[Start SOURCE TEXT]
The value of a nation’s currency is dependent on a number of factors. Chiefly there are 4 main contributor’s in evaluating a currency's worth:

-Monetary and Fiscal policies of the domestic government[s] including; loose or tight money supply; budget deficits, unfunded liabilities and total aggregate debt
-Levels of taxation and regulation and rates of return from the domestic market vs. its main competitors
-Differential in interest rates between the country and other developed nations
-International trade components and the split between manufactured goods, services and raw materials
-GDP growth and Foreign Direct Investment [as a share of the world total]

With the C$ in the 80-82 US cents range it is apparent that the 30 year currency devaluation impaired Canadian business. Due to a low productivity level, lack of capital and technology investment and a desire to avoid business innovations, Canadian firms have relied on a cheap currency to compete. This is not a smart economic strategy. Unfortunately in the coming years the C$ will inevitably decline vis a vis the U$ due to a number of factors:



Foreign Investment into the US will pick up [currently it is off 80 %] as investors realize the US economy is growing at 4 % per year.



Canadian interest rates will come down thereby lessening the profit traders can make between the C$ and U$.



US productivity which is 2x higher than Canada’s means more profits in the US and eventually more jobs, stimulating economic investment.



Tax reductions in the US are already stimulating capital investments.



US budget deficit will be eradicated through higher growth rates and spending reductions



Price of oil will decline to the mid $30 range by 2006 thereby fuelling a sell off in the C$.

These factors ensure that the C$ in the long term will decline and in 2005 I would expect the C$ to reach about US 74 cents and in 2006, 68 cents.

Nevertheless Canadian firms must invest more in productivity and lobby harder to reduce tax and spend in
Canada and create a regime that is more business friendly than in the US. Such a regime would stimulate jobs, pay for social programs and improve living standards. Canada should strive for a high dollar policy not a cheap export driven/interest group driven currency value.

A strong or weak currency affects national sovereignty, productivity and wealth. Floating or Fixed exchange rates are the 2 essential theories that help form the monetary regime. Currently politicians believe that the exchange should float because shocks to the Canadian and US economies are asymmetric (due to
Canada's supposed dependency on natural resources). However this logic is flawed.

The industrial areas of
Canada are net importers of natural resources whose business cycles are symmetric with the US'. International trade is 3x more important for the industrialized areas of Canada as a share of GDP than intra-Canadian trade. A fluctuating C$ and the transaction costs associated with it, are an impediment to our economic health. It is not outrageous that the rationale for EU monetary integration (at least its economic component), namely; a reduction in transaction costs, the symmetry of business cycles, the furtherance of foreign investment and the control of inflation could be applied equally with the same rationale to Canada and the US.

Once the C$ devalues expect the clamor for fixed exchange rates to rise.
[End SOURCE TEXT]
[Start PROVIDED INFORMATION]
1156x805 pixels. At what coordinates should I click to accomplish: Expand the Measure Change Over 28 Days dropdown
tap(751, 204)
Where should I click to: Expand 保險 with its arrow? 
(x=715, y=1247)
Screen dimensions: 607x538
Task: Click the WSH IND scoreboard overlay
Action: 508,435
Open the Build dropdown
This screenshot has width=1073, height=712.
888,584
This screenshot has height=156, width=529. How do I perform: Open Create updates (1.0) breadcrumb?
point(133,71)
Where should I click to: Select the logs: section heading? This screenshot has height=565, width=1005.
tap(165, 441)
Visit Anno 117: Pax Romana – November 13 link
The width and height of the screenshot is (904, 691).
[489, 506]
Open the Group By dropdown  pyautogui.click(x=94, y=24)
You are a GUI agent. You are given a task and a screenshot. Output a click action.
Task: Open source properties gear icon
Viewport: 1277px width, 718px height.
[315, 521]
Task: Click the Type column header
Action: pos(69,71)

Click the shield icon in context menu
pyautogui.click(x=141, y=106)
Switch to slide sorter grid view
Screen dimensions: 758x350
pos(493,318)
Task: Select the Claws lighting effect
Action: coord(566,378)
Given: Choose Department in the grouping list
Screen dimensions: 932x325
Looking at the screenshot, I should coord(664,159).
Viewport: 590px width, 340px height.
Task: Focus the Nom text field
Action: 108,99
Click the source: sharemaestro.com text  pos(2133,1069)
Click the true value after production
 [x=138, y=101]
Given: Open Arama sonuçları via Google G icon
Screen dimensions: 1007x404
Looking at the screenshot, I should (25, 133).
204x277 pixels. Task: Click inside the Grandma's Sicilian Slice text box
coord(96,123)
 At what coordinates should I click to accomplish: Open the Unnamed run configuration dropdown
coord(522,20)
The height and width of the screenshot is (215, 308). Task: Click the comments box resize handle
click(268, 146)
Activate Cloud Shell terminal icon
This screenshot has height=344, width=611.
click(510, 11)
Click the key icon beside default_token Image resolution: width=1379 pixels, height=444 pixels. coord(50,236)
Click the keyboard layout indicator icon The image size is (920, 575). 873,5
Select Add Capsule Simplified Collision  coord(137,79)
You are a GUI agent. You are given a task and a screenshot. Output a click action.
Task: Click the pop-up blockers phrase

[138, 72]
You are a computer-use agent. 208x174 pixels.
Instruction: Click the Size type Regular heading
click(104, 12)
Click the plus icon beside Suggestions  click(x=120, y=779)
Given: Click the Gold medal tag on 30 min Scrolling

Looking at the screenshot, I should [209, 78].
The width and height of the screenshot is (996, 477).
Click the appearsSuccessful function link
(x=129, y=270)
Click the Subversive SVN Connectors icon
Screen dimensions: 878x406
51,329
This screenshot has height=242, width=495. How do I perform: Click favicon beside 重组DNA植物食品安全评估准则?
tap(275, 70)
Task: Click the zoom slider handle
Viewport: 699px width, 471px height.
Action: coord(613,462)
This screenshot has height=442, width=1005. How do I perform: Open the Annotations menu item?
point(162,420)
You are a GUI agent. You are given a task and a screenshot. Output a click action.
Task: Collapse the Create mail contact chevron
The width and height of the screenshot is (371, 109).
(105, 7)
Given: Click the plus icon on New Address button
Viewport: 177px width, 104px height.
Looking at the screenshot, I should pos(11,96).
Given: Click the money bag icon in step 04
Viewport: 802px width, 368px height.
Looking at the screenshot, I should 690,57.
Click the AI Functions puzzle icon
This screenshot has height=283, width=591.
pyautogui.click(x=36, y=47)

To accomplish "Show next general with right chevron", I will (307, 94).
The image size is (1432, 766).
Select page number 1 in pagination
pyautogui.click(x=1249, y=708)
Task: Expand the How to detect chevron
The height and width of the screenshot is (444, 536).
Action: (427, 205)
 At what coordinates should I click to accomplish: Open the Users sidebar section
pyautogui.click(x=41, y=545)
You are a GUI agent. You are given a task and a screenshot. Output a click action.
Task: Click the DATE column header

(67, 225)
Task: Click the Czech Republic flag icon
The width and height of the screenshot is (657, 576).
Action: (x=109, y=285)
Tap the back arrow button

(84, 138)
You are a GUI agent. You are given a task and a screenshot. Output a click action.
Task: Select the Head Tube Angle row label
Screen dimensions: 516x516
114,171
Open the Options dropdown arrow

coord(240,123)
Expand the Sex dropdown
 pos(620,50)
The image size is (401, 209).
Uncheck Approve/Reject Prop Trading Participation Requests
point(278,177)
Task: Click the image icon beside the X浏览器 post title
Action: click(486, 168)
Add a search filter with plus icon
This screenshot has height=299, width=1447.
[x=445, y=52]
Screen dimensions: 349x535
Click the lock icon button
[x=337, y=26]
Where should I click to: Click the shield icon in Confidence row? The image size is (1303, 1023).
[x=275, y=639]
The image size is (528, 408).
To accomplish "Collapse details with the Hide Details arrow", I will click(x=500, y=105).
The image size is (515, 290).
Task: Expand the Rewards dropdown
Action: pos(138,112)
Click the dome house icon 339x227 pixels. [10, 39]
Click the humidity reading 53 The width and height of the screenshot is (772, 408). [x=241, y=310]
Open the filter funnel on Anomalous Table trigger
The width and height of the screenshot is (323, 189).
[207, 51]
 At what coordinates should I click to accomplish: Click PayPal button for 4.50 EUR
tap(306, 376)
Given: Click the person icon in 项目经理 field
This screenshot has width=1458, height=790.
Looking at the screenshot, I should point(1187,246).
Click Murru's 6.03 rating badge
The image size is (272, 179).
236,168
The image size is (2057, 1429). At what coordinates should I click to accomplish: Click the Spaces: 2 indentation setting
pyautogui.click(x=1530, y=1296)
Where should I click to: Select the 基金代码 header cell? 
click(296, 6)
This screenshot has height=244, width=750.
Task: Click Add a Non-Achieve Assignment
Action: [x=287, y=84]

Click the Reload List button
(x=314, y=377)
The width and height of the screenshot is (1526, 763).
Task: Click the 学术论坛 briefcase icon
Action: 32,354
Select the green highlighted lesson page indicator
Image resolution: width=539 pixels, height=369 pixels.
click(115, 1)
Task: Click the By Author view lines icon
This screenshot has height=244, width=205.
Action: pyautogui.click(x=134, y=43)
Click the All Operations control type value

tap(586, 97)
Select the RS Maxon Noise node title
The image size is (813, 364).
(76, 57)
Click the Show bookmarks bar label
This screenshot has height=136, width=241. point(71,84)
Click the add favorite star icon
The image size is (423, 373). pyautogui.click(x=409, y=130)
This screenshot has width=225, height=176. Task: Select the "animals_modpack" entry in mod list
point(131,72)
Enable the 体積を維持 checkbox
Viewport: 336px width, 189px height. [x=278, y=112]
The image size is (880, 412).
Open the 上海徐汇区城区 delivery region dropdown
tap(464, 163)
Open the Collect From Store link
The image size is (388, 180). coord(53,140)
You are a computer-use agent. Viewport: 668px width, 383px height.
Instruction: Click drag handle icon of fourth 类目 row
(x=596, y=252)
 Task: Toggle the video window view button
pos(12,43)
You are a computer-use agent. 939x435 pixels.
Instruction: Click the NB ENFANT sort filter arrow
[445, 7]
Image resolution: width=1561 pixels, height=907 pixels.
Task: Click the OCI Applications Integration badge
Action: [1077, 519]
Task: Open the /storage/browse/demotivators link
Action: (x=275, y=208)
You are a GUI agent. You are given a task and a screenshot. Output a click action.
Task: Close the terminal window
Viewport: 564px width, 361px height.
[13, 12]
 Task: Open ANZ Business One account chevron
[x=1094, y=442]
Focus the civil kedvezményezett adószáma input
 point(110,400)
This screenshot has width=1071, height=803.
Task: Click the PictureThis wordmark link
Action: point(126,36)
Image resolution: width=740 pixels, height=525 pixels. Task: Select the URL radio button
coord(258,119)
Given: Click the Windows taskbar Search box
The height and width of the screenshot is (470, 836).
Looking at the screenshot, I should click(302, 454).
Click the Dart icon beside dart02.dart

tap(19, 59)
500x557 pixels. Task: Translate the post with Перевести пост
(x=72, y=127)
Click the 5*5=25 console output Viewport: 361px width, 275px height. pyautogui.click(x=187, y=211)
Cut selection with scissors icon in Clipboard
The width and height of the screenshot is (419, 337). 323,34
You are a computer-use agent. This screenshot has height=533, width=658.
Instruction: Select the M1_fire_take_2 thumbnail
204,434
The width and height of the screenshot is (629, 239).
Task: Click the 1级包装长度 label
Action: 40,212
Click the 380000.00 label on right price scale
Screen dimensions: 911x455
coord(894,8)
[End PROVIDED INFORMATION]
* REQUIRED WORK
[1] Rewrite the piece on the Canadian dollar from "Nevertheless Canadian firms" to "logic is flawed.", putting "system" wherever "regime" appears.
[2] In the piece on the Canadian dollar, what price range is oil expected to fall to by 2006?

* EXERCISE SOLUTIONS
[1]
Nevertheless Canadian firms must invest more in productivity and lobby harder to reduce tax and spend in
Canada and create a system that is more business friendly than in the US. Such a system would stimulate jobs, pay for social programs and improve living standards. Canada should strive for a high dollar policy not a cheap export driven/interest group driven currency value.

A strong or weak currency affects national sovereignty, productivity and wealth. Floating or Fixed exchange rates are the 2 essential theories that help form the monetary system. Currently politicians believe that the exchange should float because shocks to the Canadian and US economies are asymmetric (due to
Canada's supposed dependency on natural resources). However this logic is flawed.

[2] The mid $30 range.